SUPPLIED RECORDS
.....
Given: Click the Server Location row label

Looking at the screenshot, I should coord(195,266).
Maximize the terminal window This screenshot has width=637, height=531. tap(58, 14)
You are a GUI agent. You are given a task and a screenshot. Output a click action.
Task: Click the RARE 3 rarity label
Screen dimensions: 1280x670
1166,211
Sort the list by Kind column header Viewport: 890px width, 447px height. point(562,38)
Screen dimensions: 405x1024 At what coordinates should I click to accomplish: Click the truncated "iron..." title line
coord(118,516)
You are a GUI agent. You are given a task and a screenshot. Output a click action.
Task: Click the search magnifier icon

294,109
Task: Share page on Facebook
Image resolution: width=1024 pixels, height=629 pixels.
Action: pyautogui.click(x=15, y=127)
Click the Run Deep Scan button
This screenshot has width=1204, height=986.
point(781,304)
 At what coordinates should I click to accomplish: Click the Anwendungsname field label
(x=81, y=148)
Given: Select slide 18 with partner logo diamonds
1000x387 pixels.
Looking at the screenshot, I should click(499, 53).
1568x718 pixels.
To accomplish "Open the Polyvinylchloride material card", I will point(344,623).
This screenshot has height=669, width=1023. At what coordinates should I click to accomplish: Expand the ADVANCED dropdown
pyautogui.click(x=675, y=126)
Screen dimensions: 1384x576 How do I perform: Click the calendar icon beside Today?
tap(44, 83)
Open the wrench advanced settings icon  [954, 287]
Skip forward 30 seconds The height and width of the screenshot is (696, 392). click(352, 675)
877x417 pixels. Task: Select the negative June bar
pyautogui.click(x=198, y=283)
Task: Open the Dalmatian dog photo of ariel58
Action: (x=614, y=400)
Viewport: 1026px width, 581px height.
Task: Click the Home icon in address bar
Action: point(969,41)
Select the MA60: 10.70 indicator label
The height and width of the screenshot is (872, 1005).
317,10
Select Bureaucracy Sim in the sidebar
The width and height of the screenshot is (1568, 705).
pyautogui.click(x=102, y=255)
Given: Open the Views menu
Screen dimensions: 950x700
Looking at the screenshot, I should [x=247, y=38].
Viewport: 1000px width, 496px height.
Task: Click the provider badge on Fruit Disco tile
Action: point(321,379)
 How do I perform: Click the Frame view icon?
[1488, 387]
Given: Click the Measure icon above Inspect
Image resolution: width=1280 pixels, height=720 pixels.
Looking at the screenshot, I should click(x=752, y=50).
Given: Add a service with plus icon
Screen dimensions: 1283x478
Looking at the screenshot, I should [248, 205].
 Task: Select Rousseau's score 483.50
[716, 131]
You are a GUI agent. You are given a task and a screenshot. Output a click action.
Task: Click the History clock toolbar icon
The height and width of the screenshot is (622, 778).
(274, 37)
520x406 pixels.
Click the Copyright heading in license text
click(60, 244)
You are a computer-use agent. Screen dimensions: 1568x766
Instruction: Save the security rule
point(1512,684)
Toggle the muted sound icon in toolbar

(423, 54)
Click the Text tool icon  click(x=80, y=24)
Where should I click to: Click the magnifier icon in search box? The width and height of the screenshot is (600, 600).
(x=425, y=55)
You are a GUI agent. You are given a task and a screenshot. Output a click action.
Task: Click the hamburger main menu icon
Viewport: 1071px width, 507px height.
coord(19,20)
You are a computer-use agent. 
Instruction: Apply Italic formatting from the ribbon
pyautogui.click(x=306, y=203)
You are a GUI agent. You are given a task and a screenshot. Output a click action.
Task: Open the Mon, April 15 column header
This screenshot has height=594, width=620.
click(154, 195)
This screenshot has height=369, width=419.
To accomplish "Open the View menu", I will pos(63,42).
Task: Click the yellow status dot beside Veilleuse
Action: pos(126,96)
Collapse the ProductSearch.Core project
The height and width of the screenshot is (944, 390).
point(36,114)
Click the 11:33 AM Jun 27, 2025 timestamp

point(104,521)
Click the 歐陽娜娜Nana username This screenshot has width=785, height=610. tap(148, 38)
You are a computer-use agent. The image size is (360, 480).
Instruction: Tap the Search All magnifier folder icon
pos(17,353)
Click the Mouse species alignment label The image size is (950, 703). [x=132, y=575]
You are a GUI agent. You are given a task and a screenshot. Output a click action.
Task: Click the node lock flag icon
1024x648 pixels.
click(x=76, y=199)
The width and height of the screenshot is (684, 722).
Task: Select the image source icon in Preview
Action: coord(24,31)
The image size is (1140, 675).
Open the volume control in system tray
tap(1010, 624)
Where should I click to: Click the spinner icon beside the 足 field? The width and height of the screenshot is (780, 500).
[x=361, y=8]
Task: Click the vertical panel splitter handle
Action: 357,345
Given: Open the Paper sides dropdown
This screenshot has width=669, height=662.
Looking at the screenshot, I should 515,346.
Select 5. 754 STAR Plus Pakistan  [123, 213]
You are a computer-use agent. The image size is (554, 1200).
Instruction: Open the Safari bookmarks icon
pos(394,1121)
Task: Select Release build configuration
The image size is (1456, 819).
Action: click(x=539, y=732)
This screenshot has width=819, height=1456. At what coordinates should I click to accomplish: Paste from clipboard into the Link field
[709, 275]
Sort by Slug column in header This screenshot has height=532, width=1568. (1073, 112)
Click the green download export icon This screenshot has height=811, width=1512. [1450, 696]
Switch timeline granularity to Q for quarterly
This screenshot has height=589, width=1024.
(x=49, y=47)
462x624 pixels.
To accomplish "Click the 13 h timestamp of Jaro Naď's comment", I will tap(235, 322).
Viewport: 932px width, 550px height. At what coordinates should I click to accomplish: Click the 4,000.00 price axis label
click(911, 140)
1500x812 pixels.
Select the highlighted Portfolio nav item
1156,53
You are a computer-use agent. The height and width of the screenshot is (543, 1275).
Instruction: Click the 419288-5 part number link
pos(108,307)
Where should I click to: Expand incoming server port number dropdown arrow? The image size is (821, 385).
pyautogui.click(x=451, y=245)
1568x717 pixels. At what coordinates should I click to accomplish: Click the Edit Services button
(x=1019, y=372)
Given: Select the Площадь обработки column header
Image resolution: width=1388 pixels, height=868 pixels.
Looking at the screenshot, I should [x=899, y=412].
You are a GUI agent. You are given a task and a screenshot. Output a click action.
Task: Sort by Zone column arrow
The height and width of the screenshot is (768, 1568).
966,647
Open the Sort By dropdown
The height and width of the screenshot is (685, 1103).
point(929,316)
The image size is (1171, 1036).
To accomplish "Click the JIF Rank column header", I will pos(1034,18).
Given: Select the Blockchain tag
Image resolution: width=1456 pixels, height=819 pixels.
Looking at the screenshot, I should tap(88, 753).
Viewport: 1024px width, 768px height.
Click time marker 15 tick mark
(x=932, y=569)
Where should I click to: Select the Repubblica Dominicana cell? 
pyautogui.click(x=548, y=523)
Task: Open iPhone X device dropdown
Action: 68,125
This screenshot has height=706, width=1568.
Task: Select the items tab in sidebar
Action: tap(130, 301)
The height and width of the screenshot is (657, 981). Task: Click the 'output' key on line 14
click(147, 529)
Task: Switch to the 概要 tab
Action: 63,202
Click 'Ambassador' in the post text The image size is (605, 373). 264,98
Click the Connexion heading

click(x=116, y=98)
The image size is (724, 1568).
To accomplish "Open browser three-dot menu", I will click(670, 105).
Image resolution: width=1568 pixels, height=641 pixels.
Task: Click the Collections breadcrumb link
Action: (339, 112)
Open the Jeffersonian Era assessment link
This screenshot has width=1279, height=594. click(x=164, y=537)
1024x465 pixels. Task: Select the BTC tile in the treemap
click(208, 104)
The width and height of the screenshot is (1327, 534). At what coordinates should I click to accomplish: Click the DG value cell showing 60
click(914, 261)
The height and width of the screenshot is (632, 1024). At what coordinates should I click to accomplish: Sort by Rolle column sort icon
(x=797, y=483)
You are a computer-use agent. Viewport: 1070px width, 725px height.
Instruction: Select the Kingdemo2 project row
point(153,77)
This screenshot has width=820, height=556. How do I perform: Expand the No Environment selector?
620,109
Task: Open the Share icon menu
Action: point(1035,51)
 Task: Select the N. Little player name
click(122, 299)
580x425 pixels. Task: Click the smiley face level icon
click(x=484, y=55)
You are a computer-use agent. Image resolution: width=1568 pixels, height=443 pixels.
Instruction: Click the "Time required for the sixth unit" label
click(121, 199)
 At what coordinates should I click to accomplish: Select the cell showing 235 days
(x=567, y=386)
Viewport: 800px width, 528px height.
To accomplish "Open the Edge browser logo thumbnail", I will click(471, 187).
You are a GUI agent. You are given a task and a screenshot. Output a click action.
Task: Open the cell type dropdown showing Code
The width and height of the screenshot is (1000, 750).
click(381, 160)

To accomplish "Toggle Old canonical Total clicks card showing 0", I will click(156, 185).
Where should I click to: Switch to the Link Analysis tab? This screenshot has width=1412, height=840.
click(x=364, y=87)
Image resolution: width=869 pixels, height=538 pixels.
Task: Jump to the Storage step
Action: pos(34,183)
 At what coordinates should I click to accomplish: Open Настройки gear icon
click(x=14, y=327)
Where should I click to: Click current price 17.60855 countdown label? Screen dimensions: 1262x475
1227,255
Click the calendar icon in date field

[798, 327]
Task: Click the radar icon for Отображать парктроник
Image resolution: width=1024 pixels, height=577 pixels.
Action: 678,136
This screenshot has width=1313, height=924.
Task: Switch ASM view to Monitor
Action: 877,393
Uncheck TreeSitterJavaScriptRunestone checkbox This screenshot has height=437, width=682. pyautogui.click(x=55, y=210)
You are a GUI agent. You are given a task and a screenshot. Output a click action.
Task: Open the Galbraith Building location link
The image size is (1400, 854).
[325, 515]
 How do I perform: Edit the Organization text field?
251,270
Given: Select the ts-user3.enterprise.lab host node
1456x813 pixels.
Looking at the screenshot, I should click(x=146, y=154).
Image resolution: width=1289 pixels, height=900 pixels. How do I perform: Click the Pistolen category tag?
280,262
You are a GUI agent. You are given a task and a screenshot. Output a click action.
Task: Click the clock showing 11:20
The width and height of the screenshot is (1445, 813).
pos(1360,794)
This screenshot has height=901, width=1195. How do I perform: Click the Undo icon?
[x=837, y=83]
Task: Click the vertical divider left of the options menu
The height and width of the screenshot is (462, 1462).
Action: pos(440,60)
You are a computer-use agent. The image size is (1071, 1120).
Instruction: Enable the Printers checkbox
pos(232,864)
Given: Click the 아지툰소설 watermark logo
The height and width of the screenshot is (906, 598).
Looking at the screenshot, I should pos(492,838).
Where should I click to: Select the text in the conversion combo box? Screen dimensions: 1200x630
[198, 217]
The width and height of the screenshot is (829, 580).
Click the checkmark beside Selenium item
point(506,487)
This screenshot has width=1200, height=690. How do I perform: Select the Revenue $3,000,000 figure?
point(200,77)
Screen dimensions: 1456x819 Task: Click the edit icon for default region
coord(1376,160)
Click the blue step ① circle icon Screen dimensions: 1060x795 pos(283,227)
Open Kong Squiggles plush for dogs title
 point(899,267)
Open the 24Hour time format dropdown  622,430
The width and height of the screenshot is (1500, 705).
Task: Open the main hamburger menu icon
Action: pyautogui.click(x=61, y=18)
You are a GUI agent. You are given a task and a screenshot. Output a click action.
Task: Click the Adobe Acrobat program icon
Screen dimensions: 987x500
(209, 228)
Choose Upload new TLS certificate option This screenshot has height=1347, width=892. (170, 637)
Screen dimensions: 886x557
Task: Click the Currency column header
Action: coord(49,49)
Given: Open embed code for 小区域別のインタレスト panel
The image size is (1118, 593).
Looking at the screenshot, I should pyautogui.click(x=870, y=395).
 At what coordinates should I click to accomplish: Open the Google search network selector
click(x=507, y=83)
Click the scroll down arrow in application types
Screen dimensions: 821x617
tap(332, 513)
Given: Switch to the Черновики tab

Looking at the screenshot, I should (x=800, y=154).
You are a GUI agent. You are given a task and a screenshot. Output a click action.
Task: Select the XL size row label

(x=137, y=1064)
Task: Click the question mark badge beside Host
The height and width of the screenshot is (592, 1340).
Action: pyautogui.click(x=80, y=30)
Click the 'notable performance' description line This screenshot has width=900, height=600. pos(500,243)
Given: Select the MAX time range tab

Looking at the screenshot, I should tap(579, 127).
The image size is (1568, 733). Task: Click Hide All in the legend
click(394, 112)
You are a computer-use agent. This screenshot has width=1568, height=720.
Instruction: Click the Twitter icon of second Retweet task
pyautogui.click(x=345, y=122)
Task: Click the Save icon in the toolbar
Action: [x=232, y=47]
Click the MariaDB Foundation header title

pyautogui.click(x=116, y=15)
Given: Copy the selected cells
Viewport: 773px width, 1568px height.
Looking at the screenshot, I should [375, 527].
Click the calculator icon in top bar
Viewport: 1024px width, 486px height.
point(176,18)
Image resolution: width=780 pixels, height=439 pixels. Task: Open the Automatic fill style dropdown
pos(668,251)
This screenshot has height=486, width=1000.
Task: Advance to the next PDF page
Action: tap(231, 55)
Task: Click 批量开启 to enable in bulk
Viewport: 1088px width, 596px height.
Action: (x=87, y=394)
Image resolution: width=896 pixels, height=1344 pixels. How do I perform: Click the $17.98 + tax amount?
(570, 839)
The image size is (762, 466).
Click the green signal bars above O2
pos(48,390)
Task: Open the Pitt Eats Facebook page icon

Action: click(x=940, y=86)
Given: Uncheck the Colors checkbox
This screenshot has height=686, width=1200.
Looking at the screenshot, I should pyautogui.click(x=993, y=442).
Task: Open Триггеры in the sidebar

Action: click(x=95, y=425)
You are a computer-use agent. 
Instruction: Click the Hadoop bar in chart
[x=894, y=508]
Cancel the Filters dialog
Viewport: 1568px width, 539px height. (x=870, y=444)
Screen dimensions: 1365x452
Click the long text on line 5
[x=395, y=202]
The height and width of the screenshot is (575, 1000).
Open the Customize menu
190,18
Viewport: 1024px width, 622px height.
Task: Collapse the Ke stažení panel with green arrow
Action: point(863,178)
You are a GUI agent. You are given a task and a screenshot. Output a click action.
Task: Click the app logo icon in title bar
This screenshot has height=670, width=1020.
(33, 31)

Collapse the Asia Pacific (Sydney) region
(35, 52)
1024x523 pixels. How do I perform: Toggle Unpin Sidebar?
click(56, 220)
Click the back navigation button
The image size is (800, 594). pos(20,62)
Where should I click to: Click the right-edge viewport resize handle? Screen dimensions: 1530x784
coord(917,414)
.....
WHAT YOU ARE ASKED TO DO
Copy out all lines of the listing above that include "clock".

ANSWER AREA
Task: Click the History clock toolbar icon
Task: Click the clock showing 11:20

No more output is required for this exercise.